The problem is to find the area of a region defined by the inequalities:

1. $xy \geq 4$
2. $y \leq x$
3. $27y \geq 4x^2$

These inequalities define a bounded region in the coordinate plane.

Solution Steps

To calculate the area, we use double integrals with appropriate limits derived from the inequalities:

1. Setting up the inequalities:

   • $xy = 4$ represents a hyperbola.
   • $y = x$ is the line $y = x$.
   • $27y = 4x^2$ is a parabola with $y = \frac{4x^2}{27}$.

2. Intersection points: Solving the intersections will help us define the limits of integration for each integral.

3. Integration setup: The solution uses different limits and integrands, shown in the provided image. It splits the region into two main integrals, as seen in the setup:

   • The first integral is set up as: $\int_0^2 \int_0^3 (4 - y^2) \, dx \, dy$
   • Then, the second integral: $\int_0^4 \int_{\frac{\sqrt{y}}{3}}^{y/2} (4x + 2) \, dx \, dy$

These integrals can now be solved individually to obtain the area of the specified region.
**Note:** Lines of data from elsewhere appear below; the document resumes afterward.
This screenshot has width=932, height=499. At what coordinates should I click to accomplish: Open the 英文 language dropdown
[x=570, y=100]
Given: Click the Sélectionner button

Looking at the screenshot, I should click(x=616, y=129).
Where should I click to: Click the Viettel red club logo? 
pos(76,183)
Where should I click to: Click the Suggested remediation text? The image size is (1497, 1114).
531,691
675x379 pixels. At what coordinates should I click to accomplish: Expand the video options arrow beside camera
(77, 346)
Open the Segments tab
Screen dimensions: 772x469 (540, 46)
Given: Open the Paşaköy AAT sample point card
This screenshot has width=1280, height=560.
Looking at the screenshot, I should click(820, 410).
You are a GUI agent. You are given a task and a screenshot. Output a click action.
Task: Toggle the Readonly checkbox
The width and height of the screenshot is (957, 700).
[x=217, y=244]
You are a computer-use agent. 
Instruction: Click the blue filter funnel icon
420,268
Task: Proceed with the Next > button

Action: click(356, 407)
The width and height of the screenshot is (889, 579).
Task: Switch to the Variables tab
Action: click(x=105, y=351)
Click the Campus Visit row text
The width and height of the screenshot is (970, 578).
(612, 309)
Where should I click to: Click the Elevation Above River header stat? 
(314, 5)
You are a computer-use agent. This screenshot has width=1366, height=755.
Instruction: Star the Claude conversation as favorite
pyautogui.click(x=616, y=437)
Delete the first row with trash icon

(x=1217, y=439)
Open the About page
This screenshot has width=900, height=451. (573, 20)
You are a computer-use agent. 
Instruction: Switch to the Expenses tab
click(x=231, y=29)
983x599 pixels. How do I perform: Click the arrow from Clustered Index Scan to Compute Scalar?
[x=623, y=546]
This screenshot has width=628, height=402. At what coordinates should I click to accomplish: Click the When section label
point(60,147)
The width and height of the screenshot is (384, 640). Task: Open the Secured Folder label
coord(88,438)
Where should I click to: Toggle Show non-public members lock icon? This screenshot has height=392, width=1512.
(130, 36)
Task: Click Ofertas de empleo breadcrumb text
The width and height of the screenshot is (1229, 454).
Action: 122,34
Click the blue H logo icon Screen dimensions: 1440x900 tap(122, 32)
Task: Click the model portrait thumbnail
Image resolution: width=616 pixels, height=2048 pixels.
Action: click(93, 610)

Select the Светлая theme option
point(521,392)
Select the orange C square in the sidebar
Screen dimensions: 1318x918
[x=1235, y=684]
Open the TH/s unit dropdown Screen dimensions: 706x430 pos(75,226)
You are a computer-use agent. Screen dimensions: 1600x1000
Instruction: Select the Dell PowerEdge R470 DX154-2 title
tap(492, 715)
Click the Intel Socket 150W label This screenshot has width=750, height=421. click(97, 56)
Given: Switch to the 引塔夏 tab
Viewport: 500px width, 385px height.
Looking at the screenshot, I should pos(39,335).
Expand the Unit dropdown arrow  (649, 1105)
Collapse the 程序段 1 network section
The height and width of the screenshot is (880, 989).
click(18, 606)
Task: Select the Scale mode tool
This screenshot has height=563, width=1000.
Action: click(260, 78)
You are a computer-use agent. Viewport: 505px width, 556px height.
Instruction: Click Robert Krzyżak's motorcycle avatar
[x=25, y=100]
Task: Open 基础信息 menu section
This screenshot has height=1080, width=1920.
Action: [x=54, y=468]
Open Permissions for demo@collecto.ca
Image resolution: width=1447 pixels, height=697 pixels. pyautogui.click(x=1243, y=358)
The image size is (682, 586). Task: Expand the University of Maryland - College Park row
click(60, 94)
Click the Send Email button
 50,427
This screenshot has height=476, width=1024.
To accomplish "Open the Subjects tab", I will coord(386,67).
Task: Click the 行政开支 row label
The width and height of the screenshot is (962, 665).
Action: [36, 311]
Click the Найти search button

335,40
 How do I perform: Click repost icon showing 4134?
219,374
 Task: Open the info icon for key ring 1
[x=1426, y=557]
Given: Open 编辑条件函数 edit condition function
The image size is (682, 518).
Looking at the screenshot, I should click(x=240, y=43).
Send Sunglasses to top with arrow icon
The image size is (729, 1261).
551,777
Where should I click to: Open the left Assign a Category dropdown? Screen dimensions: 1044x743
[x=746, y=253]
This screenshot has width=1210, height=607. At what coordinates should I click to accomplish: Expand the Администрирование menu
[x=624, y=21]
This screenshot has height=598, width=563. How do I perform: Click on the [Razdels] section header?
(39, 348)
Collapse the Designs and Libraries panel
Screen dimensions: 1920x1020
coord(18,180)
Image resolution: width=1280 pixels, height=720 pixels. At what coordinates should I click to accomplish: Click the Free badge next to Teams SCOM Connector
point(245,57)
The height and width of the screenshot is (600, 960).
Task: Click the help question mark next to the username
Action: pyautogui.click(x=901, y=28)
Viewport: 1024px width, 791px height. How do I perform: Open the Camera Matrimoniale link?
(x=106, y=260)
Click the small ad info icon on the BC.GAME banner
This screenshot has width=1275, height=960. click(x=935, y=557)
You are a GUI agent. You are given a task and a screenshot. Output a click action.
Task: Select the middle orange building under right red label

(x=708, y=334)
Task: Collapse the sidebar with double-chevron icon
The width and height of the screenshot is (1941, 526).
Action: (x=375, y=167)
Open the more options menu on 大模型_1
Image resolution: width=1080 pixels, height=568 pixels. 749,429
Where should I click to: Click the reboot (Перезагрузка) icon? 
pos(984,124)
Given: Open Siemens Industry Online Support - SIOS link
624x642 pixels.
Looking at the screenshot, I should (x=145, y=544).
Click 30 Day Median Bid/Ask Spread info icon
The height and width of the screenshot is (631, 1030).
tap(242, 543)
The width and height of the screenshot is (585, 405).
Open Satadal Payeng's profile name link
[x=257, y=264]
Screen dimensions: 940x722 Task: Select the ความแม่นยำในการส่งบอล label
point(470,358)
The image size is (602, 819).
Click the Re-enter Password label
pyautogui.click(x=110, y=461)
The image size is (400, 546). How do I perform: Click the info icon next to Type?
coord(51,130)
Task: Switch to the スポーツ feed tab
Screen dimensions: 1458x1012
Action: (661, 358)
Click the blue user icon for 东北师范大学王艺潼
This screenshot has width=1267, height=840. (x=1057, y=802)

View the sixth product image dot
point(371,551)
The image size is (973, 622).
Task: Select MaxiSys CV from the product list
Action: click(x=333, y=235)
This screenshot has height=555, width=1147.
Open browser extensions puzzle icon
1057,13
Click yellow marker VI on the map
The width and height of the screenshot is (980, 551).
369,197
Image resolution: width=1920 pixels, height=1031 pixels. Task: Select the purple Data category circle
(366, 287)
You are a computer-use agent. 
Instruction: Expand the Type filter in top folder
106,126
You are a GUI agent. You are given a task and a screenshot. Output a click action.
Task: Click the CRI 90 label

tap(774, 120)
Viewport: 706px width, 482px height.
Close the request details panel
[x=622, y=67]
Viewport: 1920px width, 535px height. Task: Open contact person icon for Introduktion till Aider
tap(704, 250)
Would you like me to proceed with detailed integration steps for these integrals?

Further Questions

1. What are the exact steps to find the intersection points between the curves?
2. How do we evaluate each integral individually?
3. How does changing the order of integration affect the solution?
4. Can the area be calculated using a polar coordinate transformation?
5. How can the inequalities be interpreted geometrically to understand the bounded region?

Tip

For problems involving multiple inequalities, sketching the region defined by each curve can simplify the process of setting integration limits.